Copy all the lines of the data that include the word "System".

══ DATA

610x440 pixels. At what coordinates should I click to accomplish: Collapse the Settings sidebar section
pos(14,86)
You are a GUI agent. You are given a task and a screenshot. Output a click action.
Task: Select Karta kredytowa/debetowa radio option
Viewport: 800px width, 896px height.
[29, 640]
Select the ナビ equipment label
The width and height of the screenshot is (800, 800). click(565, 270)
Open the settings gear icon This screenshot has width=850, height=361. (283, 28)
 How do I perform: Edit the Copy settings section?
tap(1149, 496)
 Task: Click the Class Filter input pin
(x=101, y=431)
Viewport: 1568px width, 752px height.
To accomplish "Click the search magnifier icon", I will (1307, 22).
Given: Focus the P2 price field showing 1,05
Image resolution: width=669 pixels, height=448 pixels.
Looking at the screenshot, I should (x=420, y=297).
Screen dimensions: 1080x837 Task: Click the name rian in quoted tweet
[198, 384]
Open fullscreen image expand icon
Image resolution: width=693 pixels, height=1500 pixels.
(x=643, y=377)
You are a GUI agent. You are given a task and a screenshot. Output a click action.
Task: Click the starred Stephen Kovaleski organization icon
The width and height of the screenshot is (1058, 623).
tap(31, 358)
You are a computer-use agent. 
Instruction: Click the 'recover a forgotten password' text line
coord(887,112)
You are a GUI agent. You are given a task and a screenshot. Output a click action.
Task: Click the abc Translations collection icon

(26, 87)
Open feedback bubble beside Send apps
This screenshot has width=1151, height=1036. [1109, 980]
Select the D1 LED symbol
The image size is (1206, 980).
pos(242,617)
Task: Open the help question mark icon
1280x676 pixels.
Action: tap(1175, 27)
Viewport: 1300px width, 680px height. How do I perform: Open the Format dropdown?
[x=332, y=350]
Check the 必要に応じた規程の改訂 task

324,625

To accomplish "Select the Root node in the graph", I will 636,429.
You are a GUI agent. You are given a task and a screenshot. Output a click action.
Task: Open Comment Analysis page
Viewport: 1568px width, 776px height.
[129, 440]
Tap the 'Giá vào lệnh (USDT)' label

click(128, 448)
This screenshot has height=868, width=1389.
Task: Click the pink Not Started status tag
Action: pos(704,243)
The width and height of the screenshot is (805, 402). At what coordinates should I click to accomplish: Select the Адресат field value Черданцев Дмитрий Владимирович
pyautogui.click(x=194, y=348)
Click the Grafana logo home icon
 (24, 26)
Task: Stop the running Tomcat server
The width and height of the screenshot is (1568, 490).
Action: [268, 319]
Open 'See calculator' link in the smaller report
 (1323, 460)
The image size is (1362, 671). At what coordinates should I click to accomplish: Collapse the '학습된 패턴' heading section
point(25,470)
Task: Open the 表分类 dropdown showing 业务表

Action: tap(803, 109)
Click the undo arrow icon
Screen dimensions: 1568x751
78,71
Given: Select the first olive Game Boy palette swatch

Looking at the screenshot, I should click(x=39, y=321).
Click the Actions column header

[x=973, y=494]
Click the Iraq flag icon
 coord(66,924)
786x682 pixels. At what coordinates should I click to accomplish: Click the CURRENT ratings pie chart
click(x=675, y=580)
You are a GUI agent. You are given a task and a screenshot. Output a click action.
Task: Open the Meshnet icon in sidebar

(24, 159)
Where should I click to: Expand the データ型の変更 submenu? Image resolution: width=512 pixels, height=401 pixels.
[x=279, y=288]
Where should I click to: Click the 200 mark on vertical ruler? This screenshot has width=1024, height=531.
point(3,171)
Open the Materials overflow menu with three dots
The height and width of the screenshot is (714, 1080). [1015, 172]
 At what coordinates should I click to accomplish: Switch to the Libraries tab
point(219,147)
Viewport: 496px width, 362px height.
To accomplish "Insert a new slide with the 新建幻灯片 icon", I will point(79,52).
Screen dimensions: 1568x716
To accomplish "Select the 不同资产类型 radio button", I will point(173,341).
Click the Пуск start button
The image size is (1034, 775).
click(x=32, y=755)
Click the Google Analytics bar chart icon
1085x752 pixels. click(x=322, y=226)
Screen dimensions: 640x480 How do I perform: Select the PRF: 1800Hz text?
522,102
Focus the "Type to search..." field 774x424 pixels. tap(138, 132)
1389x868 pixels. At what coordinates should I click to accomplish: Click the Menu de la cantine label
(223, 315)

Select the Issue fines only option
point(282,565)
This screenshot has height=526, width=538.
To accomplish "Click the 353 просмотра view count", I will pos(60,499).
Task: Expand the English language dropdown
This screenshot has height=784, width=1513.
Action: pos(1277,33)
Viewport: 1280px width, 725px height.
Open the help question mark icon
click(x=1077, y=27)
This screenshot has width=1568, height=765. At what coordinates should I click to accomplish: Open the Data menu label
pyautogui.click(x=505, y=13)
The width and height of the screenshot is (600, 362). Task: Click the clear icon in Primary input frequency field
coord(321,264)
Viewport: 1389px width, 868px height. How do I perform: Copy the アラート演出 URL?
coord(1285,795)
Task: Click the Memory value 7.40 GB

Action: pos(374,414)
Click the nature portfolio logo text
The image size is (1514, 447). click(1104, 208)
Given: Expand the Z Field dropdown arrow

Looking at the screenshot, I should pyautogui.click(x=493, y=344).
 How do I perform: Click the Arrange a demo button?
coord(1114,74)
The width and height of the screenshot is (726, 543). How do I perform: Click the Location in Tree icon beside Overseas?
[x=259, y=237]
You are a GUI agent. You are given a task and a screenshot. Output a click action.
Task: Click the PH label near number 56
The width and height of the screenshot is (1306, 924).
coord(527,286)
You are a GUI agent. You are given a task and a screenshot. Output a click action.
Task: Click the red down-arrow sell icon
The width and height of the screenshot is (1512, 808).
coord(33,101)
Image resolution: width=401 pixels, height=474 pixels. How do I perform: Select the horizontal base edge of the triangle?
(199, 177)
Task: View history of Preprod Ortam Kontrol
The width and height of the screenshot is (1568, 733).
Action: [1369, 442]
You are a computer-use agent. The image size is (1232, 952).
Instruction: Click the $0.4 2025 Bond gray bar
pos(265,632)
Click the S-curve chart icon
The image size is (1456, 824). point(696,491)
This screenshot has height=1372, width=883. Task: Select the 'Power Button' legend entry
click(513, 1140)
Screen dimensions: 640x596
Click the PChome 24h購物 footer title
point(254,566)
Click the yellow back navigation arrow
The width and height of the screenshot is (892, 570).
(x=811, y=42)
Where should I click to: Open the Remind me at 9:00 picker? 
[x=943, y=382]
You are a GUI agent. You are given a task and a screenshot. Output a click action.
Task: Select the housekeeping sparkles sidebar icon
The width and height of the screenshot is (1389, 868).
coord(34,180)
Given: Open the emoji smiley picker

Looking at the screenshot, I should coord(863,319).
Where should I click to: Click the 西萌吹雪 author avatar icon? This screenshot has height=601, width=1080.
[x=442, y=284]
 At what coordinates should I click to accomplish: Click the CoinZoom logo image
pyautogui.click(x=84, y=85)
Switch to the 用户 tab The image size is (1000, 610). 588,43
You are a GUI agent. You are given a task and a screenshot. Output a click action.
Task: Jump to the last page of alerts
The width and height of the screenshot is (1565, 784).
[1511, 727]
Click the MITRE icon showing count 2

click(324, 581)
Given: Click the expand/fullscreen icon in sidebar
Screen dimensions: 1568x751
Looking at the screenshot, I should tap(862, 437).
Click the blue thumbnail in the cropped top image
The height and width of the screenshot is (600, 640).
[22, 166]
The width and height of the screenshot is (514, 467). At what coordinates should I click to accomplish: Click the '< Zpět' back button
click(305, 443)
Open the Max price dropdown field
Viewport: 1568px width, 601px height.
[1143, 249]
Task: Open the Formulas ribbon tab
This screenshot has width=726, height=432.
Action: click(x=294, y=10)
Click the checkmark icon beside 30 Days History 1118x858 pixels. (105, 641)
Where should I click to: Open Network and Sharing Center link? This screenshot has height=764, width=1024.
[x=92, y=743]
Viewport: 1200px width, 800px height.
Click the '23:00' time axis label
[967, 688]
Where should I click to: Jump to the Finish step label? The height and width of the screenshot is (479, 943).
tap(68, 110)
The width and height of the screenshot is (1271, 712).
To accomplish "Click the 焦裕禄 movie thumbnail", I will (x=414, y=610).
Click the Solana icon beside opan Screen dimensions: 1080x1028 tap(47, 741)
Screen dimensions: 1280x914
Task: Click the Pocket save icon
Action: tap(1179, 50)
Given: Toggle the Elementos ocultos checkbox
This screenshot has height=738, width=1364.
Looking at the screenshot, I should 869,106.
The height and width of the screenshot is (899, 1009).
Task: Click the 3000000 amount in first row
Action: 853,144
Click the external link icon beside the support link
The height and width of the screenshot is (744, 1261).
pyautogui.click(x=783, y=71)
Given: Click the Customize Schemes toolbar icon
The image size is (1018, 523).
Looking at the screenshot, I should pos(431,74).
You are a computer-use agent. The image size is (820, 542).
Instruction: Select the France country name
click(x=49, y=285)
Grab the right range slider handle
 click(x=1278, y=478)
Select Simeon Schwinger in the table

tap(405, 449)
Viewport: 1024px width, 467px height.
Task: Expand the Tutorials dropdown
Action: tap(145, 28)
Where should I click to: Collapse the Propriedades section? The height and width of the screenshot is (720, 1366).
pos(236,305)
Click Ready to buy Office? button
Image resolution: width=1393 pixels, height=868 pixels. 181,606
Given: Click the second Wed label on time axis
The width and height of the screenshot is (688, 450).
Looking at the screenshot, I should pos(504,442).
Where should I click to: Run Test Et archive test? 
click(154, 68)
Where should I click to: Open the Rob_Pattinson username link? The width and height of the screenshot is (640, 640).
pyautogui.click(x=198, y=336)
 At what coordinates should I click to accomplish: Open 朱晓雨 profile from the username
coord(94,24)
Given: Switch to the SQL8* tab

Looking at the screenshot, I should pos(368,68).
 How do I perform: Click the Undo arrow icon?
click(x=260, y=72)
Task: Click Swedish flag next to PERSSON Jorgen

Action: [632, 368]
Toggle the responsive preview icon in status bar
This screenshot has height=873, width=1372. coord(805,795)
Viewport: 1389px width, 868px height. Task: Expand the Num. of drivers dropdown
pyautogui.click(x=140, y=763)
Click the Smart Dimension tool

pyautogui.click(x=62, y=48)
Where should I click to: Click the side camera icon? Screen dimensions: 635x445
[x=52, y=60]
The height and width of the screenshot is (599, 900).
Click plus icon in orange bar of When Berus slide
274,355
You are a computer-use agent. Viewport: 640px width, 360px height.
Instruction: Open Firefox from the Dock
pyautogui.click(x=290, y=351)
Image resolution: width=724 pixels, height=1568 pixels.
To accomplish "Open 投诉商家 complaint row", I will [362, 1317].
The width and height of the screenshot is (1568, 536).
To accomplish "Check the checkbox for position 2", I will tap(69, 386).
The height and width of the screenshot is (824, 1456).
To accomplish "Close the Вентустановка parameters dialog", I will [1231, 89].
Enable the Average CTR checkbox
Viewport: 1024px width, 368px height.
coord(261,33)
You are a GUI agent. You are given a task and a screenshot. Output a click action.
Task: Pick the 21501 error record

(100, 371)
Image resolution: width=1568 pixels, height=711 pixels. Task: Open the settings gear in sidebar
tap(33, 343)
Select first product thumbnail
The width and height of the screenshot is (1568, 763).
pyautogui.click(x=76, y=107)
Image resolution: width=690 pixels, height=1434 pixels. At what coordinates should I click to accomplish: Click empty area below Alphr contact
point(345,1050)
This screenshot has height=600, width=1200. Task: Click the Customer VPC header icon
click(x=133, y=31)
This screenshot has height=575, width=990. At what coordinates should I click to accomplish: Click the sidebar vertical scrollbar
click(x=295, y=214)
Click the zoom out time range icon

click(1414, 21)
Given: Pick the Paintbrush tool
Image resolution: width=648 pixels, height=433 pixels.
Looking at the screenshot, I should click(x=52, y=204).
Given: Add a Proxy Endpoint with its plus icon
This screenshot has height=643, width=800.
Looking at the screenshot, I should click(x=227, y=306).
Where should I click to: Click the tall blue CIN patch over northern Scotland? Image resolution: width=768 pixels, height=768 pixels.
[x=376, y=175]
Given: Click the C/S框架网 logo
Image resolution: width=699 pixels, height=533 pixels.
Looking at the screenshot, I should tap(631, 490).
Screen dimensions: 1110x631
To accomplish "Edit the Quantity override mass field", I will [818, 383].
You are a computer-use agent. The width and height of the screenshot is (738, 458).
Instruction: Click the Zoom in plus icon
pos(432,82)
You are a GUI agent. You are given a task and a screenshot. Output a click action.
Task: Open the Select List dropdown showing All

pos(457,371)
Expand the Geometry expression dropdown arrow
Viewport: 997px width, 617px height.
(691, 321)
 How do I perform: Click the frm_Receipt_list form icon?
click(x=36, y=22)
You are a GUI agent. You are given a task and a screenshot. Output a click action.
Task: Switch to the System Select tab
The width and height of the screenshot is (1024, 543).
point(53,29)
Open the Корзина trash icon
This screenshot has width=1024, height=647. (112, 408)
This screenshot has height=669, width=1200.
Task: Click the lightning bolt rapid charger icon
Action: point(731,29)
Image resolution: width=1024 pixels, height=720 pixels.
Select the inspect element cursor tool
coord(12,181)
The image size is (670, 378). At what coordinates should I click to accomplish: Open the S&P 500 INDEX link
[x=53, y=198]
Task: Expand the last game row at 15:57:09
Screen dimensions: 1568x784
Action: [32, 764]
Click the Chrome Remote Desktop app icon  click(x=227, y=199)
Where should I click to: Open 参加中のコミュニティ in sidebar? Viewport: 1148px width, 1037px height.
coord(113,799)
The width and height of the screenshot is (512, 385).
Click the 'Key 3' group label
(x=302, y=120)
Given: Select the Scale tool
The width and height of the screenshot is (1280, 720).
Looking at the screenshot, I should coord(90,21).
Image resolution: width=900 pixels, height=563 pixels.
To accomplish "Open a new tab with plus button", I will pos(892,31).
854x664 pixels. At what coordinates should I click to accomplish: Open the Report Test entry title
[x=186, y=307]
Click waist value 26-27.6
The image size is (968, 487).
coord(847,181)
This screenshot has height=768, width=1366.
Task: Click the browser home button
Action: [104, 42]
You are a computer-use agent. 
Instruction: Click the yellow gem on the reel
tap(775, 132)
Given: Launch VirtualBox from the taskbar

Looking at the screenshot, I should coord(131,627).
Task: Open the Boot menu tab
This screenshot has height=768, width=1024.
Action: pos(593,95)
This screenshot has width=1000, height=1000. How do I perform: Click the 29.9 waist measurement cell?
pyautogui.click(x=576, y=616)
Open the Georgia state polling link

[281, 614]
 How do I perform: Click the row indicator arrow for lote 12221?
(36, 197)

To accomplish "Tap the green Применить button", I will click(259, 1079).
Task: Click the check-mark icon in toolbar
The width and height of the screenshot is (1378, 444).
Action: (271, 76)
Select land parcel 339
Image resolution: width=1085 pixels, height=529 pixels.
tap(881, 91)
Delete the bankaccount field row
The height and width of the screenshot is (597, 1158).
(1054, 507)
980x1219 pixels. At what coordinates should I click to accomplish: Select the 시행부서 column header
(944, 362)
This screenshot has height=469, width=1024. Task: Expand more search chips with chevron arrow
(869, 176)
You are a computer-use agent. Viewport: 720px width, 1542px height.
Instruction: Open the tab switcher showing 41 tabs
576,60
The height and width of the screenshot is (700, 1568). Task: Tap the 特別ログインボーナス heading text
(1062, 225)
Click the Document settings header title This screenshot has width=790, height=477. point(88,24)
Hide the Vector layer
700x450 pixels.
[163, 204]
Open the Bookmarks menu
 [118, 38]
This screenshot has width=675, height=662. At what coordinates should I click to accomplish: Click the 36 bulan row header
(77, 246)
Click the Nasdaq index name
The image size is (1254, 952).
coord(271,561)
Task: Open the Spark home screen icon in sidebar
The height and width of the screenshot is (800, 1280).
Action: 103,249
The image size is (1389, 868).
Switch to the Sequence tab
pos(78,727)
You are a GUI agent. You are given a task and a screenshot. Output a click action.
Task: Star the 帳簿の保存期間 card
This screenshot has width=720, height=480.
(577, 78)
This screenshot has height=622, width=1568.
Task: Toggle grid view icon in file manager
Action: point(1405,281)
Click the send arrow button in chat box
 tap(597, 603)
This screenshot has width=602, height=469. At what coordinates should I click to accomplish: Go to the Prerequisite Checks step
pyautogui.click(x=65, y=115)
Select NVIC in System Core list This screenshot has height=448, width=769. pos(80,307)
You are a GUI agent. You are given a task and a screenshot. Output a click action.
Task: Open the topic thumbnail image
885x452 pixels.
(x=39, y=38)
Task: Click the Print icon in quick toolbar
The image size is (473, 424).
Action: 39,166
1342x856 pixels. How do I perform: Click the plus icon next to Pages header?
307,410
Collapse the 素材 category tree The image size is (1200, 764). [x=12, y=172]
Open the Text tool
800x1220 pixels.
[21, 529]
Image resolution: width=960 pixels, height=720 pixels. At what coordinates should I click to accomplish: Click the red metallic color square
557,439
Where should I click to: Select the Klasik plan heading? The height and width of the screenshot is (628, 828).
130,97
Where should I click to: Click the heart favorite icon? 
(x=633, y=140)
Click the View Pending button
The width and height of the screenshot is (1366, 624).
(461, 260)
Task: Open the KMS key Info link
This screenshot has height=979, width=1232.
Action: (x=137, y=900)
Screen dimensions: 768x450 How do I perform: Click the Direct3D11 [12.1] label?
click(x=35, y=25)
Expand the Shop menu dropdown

════

TASK RESULT:
Task: Switch to the System Select tab
Select NVIC in System Core list This screenshot has height=448, width=769. pos(80,307)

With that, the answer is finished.